The cooperative business model can be applied in many different ways, and in many different industries.
In this New York Times article “A Chesapeake Homecoming” by reporter Julia Moskin, Virginia natives, Travis and Ryan Croxton, apply the cooperative model to oyster farming.
“The Croxtons did not grow up as oystermen (Travis studied finance; Ryan, Southern literature), and neither did their fathers. “Grandpa told them to go to college instead of messing around with oysters,” Travis said. The boys inherited the leases on the river, and by law they had to grow oysters there or give them up.
Thus began the road to Le Bernardin, the Grand Central Oyster Bar and beyond. The two have reinvested what they’ve earned, opening restaurants with high visibility, one in Richmond, Virginia another in the busy Union Market in Washington.
After building a steady market for their trademark oyster, the Rappahannock River, they began to build a range of flavors. Now they grow oysters in several locations, where the water varies in salinity and depth, each producing somewhat distinct flavors: crisp Stingrays in Mobjack Bay, briny Old Salts in Chincoteague Bay and the oyster for the people, the Barcat.

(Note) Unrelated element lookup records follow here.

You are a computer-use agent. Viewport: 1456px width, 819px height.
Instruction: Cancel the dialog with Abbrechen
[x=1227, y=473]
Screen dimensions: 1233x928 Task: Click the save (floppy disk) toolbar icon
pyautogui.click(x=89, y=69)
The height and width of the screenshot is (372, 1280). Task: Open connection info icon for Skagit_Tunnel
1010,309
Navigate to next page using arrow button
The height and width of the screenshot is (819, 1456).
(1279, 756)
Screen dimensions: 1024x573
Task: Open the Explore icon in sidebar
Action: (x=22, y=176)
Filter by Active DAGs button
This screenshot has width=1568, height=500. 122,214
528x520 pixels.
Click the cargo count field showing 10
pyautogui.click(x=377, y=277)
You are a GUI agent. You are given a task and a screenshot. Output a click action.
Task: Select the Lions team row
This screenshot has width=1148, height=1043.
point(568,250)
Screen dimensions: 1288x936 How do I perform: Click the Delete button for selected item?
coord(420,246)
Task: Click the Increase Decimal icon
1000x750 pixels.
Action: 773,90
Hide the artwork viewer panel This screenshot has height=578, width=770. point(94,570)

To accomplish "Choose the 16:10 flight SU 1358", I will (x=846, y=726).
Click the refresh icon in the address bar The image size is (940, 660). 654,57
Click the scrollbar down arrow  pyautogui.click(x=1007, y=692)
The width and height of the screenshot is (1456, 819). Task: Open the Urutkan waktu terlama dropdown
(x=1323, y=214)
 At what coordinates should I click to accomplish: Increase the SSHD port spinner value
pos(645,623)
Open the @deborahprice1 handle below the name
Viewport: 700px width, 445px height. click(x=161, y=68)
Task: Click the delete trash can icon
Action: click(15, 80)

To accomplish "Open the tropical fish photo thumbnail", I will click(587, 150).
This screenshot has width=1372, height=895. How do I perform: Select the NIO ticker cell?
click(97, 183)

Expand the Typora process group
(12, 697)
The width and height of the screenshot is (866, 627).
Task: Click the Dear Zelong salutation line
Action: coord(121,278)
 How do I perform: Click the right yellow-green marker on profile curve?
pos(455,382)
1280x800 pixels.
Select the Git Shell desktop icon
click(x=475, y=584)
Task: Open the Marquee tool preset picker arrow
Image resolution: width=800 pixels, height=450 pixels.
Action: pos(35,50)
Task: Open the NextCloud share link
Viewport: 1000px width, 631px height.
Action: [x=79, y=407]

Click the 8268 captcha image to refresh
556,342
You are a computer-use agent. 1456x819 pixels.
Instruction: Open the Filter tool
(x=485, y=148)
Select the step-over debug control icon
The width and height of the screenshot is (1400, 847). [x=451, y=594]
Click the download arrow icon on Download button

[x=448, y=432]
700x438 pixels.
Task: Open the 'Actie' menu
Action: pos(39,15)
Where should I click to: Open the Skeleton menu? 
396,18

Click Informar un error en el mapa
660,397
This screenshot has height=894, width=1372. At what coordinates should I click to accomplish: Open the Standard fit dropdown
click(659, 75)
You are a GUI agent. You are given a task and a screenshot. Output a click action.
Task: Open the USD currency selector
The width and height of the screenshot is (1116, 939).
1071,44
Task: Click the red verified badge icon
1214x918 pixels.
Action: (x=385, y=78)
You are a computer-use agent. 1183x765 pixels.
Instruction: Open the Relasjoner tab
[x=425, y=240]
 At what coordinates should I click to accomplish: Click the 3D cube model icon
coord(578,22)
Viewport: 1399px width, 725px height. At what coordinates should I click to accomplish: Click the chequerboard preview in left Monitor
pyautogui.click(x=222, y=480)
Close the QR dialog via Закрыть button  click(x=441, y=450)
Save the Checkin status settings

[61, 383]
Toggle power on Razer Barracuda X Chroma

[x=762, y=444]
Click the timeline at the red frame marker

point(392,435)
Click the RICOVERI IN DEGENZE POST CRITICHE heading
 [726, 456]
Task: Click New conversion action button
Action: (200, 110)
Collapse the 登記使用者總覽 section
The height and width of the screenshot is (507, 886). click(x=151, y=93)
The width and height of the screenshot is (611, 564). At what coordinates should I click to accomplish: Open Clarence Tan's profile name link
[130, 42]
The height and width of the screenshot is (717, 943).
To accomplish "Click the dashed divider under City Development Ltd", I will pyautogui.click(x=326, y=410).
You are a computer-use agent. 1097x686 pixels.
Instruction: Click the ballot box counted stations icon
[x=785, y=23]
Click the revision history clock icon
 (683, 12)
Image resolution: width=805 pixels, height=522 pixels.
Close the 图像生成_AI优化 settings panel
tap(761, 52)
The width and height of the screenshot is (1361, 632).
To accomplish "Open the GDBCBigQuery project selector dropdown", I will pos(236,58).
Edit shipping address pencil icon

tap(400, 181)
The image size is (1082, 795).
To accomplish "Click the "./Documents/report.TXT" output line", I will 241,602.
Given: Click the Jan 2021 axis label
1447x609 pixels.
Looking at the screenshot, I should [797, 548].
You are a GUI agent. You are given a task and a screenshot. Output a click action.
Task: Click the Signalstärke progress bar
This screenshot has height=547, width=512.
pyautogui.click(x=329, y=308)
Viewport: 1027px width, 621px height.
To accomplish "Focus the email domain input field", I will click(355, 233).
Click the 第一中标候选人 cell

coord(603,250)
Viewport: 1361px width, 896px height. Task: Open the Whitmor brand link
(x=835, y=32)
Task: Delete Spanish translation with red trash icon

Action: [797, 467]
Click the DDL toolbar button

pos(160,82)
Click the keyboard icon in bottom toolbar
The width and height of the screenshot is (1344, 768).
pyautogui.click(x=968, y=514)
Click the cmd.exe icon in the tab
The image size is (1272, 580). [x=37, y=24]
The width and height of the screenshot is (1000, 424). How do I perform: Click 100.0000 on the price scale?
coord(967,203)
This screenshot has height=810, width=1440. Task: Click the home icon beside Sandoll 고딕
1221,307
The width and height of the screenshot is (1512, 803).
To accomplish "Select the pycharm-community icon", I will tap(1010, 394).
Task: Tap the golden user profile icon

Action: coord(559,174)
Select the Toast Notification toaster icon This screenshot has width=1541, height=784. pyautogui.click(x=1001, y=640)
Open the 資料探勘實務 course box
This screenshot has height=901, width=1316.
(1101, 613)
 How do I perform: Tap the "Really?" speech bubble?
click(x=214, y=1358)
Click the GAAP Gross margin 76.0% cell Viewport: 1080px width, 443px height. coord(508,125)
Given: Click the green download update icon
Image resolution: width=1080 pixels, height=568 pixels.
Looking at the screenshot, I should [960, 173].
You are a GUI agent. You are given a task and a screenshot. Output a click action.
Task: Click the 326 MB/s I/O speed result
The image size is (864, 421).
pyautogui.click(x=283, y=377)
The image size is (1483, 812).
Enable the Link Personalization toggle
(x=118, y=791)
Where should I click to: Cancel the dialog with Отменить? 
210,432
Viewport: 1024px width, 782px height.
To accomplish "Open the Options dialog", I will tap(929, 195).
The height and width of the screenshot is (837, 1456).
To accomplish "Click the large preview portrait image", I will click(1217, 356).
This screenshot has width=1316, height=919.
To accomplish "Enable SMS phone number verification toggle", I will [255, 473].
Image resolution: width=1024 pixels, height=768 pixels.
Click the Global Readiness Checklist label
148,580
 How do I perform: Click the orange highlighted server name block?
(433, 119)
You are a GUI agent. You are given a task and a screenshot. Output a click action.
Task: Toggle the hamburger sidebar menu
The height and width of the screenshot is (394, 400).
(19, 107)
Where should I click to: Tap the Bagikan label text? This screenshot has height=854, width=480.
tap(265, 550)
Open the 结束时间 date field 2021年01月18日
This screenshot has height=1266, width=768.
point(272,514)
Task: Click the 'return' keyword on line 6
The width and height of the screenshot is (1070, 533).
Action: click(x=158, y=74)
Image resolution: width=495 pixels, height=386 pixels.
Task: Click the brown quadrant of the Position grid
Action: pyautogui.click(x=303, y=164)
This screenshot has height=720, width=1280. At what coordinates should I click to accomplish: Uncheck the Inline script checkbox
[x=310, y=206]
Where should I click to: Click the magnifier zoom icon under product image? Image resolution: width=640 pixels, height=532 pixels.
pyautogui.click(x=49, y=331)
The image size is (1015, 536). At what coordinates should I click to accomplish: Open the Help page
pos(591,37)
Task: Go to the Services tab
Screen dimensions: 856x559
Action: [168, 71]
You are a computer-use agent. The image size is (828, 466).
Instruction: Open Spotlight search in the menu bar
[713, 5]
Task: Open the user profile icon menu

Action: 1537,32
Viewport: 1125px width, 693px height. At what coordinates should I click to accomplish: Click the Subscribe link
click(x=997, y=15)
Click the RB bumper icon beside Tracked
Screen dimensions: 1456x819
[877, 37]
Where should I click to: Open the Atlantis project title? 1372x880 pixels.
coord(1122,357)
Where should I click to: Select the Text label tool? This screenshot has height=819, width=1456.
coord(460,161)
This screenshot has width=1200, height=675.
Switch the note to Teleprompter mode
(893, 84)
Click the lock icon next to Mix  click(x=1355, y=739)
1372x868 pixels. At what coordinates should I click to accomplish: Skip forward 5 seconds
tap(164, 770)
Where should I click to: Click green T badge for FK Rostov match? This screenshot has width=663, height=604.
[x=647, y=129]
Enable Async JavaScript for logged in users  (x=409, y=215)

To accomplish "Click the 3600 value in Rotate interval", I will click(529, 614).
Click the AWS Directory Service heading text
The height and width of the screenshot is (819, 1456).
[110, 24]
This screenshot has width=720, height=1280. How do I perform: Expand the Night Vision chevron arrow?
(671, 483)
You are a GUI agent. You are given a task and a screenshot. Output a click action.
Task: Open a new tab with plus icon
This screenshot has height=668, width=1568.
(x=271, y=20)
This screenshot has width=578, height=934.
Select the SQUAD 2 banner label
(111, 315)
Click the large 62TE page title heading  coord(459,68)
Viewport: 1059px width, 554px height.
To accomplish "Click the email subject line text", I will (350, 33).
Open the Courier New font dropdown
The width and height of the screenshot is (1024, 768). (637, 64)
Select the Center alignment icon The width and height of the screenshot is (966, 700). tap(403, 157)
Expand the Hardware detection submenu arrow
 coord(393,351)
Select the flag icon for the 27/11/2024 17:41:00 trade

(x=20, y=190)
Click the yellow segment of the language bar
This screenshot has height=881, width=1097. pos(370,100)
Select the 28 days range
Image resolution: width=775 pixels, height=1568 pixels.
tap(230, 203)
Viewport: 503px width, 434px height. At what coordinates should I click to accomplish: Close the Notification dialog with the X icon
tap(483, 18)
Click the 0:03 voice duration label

The Barcat is an all-purpose Chesapeake oyster, distributed and marketed along with the Croxtons’ premium oysters, but at a lower price to feed the current boom in raw bars and $1 oyster happy hours. Instead of growing Barcats themselves, they hatched a new cooperative of oyster farmers, mostly current or former watermen, that serves as an entry point to aquaculture. The members can grow as few or as many as they like but still go fishing and crabbing on the bay.”